Copy verbatim every row from the line containing "Viewport: 422px width, 423px height." through the line containing "click(46, 630)", both of those lines included.

Stored entries
# # #
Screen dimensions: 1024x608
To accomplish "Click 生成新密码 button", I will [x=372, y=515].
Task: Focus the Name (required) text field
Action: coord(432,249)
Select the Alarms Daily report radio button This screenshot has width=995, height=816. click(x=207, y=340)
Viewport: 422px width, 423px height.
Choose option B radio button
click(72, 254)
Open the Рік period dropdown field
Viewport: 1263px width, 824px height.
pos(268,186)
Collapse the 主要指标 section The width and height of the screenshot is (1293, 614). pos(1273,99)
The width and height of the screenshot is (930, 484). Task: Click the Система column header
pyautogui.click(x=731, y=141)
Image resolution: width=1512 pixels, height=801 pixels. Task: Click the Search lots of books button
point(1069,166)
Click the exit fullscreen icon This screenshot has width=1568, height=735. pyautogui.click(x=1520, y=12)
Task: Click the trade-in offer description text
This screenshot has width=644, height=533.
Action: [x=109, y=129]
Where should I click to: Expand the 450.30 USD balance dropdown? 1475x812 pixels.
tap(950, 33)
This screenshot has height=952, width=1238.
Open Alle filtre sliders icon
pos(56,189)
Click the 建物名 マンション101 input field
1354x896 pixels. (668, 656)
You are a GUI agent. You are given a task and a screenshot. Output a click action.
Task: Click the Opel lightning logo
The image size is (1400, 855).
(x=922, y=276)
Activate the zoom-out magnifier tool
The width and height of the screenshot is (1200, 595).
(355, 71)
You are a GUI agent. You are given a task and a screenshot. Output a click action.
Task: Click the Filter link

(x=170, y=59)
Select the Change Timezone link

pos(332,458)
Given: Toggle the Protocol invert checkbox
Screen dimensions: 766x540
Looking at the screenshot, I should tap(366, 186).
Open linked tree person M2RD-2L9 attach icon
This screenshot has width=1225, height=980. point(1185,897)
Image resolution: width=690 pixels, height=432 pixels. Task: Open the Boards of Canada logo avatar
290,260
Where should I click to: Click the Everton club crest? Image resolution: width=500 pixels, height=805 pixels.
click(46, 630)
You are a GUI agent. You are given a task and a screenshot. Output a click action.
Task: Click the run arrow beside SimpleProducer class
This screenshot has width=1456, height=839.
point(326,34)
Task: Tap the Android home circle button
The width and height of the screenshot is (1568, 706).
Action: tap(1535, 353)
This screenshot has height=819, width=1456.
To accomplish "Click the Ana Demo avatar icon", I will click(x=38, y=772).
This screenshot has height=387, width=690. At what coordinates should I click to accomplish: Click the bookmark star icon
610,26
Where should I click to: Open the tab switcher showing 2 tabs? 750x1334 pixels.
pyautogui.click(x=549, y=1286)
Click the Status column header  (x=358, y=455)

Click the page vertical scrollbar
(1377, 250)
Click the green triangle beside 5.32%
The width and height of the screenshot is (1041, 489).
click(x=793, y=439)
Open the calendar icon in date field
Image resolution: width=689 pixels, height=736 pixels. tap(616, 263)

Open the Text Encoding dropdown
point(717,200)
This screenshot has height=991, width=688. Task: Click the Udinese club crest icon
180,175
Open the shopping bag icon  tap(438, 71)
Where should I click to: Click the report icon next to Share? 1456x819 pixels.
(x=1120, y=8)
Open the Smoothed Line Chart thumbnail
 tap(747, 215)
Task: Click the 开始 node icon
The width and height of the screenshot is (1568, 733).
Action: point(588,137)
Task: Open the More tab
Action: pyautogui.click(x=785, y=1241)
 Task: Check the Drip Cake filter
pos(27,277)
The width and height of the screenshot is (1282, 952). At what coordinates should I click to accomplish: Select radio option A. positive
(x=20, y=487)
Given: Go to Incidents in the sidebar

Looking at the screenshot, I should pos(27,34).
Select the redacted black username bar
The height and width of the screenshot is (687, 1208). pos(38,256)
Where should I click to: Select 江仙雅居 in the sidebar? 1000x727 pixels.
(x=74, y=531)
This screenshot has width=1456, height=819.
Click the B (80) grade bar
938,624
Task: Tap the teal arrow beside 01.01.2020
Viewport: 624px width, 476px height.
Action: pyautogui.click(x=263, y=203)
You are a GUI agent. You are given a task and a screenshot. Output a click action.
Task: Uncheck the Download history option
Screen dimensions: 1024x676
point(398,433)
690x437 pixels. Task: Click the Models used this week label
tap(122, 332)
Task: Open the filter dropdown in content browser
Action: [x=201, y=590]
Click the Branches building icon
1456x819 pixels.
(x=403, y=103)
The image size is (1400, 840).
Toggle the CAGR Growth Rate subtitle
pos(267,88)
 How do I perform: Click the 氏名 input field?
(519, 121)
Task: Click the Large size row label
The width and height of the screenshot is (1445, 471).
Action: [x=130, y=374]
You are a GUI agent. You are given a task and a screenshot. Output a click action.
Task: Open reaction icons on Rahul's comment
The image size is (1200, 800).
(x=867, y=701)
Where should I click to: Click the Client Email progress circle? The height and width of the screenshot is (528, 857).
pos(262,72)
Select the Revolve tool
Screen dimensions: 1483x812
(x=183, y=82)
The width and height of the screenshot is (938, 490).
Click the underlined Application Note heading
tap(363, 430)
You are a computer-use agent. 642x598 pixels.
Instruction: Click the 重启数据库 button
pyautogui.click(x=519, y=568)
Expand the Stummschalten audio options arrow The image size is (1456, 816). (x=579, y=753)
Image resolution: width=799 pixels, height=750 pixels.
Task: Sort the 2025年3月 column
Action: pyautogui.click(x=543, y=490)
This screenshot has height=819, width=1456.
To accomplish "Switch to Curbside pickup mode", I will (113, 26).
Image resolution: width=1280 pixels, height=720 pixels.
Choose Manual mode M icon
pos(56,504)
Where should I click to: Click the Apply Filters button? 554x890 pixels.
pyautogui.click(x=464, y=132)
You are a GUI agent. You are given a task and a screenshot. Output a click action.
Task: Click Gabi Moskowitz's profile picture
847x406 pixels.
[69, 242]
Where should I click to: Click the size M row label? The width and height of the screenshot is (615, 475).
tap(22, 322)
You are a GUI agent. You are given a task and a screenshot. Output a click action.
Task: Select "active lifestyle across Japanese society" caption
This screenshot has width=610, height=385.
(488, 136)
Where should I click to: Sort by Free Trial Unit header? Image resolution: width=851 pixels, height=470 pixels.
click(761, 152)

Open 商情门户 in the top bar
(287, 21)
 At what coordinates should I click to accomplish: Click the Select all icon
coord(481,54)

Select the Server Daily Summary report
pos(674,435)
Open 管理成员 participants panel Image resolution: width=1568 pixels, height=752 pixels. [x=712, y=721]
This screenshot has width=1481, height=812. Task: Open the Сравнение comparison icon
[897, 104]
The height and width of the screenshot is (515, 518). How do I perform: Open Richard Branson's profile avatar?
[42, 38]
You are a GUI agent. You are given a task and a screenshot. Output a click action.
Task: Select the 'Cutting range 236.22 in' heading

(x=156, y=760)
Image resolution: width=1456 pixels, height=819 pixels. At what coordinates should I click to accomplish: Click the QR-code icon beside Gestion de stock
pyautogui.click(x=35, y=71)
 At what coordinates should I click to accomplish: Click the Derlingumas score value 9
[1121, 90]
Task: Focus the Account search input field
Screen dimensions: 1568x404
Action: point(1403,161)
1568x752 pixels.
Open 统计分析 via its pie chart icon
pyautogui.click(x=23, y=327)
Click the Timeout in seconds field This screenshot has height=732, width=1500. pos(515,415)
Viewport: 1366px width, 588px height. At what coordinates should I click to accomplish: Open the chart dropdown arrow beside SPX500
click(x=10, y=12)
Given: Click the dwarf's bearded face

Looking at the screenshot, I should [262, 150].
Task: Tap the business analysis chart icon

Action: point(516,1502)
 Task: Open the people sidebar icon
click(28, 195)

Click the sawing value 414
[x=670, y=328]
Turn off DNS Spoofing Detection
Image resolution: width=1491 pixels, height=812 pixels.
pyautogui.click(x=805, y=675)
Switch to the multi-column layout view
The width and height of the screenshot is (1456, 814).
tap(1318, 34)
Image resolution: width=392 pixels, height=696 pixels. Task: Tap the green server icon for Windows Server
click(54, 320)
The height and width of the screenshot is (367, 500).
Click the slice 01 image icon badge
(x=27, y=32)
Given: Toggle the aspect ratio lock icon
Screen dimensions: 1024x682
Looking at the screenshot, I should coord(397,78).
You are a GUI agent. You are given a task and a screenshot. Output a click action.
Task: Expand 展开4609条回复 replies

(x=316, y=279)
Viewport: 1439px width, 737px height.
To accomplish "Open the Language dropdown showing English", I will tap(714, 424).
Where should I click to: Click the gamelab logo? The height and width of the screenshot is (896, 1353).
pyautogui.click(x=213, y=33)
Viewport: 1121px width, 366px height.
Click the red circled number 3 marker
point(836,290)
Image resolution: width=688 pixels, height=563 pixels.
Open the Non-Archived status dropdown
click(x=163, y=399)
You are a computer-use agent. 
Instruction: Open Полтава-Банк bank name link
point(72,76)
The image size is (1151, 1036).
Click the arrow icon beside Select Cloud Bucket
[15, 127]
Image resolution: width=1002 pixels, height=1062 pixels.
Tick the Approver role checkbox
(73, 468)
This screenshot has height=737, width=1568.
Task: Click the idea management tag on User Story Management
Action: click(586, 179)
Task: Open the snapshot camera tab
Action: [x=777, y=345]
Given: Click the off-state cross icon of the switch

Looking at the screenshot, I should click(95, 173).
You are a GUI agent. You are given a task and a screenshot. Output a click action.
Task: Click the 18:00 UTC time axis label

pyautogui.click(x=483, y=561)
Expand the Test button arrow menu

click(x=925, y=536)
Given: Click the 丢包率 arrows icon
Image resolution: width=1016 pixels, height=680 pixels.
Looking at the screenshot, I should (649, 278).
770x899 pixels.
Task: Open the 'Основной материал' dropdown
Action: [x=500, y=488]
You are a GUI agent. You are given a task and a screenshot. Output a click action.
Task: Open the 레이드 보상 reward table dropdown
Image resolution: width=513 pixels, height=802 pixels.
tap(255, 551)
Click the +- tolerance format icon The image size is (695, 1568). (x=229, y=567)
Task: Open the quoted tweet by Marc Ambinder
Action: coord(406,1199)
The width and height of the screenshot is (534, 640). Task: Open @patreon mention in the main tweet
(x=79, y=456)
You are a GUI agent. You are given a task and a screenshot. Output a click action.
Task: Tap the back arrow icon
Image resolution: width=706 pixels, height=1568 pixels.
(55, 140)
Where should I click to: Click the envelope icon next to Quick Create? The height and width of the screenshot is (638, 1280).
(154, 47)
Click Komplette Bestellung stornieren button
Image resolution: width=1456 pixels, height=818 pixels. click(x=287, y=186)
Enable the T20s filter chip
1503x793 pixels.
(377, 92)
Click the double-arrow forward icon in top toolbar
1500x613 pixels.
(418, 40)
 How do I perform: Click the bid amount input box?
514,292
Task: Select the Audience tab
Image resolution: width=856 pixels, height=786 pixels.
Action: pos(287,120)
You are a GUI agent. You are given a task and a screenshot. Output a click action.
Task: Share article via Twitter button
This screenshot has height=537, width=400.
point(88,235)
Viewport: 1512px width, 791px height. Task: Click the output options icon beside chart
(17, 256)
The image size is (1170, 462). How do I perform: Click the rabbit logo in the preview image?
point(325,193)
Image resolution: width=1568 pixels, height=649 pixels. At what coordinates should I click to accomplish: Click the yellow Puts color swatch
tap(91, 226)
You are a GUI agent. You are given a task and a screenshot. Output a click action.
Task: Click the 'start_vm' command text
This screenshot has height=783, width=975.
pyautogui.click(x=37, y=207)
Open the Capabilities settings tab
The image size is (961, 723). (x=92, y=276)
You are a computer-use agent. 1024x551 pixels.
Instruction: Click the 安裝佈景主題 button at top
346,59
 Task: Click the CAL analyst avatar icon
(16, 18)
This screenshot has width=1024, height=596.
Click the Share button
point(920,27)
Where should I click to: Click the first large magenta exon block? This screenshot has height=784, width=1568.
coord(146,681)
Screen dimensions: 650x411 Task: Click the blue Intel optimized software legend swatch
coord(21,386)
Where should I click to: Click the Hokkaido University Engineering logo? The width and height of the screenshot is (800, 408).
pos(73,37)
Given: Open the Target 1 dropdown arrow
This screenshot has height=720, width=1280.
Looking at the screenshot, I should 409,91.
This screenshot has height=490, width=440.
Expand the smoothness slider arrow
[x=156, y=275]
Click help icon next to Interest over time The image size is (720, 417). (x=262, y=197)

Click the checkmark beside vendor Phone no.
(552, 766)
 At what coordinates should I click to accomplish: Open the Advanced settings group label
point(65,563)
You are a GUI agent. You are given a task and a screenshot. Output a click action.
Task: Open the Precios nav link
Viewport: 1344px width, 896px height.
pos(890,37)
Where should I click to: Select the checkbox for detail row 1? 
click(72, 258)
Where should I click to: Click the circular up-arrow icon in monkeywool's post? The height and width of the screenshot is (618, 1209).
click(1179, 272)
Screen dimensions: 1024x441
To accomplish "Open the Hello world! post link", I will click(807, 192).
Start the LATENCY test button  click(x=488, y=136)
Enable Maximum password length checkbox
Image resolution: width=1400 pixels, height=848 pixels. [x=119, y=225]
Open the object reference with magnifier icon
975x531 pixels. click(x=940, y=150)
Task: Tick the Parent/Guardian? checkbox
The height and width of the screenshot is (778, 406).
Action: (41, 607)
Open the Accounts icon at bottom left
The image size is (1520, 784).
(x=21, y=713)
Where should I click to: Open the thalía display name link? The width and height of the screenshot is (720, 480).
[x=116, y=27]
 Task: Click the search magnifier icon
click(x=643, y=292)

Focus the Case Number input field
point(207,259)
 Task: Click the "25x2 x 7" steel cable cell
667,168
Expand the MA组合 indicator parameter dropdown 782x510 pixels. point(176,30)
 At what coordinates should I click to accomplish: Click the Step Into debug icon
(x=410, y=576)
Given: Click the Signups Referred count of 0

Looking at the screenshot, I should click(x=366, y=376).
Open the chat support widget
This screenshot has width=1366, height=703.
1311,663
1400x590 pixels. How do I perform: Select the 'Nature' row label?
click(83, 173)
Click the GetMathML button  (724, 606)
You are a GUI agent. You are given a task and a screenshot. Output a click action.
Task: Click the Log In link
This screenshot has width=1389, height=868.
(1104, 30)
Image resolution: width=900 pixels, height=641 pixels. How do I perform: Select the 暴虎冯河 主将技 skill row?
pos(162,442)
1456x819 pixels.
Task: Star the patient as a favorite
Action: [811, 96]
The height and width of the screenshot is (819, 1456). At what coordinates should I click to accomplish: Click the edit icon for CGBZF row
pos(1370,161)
# # #
== Solved problem ==
Viewport: 422px width, 423px height.
Choose option B radio button
click(72, 254)
Open the Рік period dropdown field
Viewport: 1263px width, 824px height.
pos(268,186)
Collapse the 主要指标 section The width and height of the screenshot is (1293, 614). pos(1273,99)
The width and height of the screenshot is (930, 484). Task: Click the Система column header
pyautogui.click(x=731, y=141)
Image resolution: width=1512 pixels, height=801 pixels. Task: Click the Search lots of books button
point(1069,166)
Click the exit fullscreen icon This screenshot has width=1568, height=735. pyautogui.click(x=1520, y=12)
Task: Click the trade-in offer description text
This screenshot has width=644, height=533.
Action: [x=109, y=129]
Where should I click to: Expand the 450.30 USD balance dropdown? 1475x812 pixels.
tap(950, 33)
This screenshot has height=952, width=1238.
Open Alle filtre sliders icon
pos(56,189)
Click the 建物名 マンション101 input field
1354x896 pixels. (668, 656)
You are a GUI agent. You are given a task and a screenshot. Output a click action.
Task: Click the Opel lightning logo
The image size is (1400, 855).
(x=922, y=276)
Activate the zoom-out magnifier tool
The width and height of the screenshot is (1200, 595).
(355, 71)
You are a GUI agent. You are given a task and a screenshot. Output a click action.
Task: Click the Filter link

(x=170, y=59)
Select the Change Timezone link

pos(332,458)
Given: Toggle the Protocol invert checkbox
Screen dimensions: 766x540
Looking at the screenshot, I should tap(366, 186).
Open linked tree person M2RD-2L9 attach icon
This screenshot has width=1225, height=980. point(1185,897)
Image resolution: width=690 pixels, height=432 pixels. Task: Open the Boards of Canada logo avatar
290,260
Where should I click to: Click the Everton club crest? Image resolution: width=500 pixels, height=805 pixels.
click(46, 630)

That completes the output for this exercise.